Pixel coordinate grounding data
-.-.-
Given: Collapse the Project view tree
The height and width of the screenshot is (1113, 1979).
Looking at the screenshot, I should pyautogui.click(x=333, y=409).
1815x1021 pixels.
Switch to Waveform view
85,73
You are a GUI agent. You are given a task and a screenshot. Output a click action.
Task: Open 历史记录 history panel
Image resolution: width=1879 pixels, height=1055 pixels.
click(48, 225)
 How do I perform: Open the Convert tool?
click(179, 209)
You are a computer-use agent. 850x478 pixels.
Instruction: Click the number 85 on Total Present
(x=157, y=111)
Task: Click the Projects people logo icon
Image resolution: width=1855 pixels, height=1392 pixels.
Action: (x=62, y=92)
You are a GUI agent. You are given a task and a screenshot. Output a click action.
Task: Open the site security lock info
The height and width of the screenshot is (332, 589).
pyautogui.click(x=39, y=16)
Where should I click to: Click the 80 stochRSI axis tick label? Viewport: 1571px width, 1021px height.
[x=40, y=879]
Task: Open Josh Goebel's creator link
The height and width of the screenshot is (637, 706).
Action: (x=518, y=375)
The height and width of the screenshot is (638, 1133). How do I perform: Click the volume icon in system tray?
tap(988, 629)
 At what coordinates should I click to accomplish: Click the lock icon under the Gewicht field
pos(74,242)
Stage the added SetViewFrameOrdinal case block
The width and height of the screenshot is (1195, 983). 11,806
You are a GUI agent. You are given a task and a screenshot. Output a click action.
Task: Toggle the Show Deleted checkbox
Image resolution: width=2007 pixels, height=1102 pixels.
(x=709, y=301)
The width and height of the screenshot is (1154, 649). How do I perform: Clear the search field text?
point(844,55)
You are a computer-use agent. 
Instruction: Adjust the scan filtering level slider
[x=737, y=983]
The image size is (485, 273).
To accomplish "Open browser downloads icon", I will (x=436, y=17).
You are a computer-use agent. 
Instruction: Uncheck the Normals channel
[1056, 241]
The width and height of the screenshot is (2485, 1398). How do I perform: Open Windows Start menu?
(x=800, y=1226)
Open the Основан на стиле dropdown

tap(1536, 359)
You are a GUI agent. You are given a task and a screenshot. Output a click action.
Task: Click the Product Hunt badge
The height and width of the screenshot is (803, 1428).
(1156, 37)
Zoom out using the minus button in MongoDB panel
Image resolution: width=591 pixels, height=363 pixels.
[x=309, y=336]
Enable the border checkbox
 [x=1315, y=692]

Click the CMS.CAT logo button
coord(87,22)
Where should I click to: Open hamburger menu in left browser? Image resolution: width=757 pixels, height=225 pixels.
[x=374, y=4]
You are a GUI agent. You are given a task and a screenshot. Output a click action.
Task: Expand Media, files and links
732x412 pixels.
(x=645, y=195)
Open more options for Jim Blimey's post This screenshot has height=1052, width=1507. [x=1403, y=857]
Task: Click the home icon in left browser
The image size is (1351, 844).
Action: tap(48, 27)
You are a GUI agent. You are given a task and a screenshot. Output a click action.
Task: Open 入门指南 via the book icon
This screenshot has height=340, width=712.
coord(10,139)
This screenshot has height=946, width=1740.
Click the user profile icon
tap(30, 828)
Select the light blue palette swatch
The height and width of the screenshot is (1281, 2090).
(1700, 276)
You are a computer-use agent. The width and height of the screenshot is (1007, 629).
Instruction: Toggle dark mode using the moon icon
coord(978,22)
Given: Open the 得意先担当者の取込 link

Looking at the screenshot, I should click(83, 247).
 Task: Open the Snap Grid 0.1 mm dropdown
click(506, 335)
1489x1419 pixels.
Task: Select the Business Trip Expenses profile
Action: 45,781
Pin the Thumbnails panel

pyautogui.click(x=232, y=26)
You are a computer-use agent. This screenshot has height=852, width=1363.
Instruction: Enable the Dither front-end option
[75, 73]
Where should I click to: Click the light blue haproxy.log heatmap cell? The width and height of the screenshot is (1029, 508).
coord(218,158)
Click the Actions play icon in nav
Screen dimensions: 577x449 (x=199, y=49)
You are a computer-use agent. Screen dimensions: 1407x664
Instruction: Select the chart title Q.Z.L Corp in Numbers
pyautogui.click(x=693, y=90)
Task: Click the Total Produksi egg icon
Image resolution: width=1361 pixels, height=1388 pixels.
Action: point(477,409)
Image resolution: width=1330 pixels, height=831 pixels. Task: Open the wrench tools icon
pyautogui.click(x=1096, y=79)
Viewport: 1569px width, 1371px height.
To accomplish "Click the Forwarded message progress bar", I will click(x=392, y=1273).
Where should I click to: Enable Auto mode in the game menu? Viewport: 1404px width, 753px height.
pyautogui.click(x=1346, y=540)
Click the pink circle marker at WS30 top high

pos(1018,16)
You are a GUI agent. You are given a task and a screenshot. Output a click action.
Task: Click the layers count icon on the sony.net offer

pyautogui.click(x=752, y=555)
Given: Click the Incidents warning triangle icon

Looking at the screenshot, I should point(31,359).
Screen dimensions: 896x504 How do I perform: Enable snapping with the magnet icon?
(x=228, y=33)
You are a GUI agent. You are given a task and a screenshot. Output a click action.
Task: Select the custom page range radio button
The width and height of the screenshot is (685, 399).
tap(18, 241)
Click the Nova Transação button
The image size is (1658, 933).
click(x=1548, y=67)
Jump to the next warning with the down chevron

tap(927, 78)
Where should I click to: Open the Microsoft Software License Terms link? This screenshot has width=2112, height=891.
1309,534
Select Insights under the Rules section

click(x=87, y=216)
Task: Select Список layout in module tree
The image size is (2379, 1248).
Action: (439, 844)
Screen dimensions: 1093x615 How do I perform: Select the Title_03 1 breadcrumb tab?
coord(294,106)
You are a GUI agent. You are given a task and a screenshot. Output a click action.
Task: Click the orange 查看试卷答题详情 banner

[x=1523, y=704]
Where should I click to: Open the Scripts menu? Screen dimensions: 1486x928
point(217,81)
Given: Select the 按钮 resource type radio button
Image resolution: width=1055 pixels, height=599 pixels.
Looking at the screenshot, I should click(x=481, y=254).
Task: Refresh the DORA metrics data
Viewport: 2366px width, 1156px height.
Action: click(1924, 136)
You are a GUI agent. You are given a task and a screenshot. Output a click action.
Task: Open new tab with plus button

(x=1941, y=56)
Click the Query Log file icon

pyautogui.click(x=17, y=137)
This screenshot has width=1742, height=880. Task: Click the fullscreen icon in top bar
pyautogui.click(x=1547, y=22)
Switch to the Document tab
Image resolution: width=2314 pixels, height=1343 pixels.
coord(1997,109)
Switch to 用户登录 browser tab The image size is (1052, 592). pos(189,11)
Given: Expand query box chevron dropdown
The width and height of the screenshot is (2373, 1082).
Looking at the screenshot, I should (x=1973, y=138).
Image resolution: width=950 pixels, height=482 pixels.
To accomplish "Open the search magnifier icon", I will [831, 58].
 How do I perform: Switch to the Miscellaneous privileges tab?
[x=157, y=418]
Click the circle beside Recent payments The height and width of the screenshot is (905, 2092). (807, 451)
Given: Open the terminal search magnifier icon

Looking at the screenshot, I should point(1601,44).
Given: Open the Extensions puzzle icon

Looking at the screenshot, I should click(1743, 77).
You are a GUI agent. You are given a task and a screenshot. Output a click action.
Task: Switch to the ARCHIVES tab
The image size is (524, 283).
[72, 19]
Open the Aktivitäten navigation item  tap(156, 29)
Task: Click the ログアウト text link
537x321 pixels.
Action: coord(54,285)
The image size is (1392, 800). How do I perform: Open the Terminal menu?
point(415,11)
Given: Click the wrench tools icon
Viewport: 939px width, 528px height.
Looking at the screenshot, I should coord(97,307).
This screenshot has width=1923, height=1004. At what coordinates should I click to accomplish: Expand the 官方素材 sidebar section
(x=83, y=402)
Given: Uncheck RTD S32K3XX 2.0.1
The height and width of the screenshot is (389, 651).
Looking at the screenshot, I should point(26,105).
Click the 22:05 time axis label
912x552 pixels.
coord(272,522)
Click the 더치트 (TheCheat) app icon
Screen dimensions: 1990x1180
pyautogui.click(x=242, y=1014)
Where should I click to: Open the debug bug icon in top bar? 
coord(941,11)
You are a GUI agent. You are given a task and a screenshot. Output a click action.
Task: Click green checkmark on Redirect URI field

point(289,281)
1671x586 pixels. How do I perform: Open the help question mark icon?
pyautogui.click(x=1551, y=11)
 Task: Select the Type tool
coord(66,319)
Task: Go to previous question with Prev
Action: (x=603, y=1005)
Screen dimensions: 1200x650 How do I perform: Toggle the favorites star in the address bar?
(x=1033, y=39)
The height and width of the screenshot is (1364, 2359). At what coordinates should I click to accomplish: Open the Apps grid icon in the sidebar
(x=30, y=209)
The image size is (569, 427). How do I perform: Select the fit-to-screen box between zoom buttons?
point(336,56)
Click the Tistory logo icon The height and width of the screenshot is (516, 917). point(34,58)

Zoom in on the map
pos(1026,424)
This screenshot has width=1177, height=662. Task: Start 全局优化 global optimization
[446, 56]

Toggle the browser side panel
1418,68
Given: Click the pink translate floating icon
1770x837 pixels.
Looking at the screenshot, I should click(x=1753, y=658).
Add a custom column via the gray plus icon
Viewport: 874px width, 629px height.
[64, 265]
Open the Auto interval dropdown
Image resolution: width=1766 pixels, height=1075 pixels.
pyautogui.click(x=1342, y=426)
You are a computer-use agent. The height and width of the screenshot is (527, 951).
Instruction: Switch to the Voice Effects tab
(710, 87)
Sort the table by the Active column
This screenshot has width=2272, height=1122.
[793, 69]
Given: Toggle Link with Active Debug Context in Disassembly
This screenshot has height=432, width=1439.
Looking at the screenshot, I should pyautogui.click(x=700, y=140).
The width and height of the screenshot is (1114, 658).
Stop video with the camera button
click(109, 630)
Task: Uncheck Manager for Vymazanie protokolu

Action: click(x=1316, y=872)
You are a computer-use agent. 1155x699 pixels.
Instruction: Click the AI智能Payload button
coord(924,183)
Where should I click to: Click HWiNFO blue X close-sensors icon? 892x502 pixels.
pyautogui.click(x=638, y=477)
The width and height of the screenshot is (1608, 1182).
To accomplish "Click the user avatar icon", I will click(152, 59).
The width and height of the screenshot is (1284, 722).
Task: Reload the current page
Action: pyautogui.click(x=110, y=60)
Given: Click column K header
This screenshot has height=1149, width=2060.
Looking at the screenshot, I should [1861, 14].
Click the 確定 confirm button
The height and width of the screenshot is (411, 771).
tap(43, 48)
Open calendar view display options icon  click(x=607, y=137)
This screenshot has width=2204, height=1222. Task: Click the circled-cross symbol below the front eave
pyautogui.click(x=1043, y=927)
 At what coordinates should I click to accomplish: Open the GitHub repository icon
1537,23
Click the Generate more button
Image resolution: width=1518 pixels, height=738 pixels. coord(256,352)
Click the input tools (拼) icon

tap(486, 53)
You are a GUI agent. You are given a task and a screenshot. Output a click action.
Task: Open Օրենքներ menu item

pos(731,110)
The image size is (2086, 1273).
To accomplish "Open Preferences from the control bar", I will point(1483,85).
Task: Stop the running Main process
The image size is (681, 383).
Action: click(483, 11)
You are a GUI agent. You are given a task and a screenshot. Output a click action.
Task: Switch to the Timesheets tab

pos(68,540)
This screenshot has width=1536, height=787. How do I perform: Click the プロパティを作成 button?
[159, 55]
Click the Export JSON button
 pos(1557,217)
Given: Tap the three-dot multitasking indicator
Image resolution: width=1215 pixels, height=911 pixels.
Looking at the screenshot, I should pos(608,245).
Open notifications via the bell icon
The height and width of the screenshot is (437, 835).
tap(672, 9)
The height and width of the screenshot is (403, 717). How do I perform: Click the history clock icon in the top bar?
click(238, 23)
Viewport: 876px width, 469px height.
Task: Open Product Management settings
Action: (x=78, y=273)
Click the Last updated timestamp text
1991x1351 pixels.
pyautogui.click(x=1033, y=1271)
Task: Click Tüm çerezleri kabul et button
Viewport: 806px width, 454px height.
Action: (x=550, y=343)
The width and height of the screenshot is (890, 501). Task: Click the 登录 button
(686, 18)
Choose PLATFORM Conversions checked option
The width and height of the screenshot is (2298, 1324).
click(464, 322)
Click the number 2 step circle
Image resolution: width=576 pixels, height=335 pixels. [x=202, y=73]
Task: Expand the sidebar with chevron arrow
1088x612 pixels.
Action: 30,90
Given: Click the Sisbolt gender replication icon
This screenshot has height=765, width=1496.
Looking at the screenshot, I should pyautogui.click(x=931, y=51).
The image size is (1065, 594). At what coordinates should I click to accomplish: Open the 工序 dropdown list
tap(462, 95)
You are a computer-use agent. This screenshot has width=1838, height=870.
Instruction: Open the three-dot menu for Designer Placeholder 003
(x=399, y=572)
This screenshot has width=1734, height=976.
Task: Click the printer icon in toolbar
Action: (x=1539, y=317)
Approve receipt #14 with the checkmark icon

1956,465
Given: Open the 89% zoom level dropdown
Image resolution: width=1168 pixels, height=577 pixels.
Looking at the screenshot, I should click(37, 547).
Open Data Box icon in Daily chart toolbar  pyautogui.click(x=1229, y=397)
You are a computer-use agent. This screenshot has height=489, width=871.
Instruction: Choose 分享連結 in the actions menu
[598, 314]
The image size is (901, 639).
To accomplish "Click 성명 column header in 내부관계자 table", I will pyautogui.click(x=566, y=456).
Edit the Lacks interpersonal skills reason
-.-.-
■ Your task
Look above for the line with "Stage the added" and the line with "Task: Toggle the Show Deleted checkbox"; transcribe both and all lines in between, exactly, and nothing else.

■ Completed exercise
Stage the added SetViewFrameOrdinal case block
The width and height of the screenshot is (1195, 983). 11,806
You are a GUI agent. You are given a task and a screenshot. Output a click action.
Task: Toggle the Show Deleted checkbox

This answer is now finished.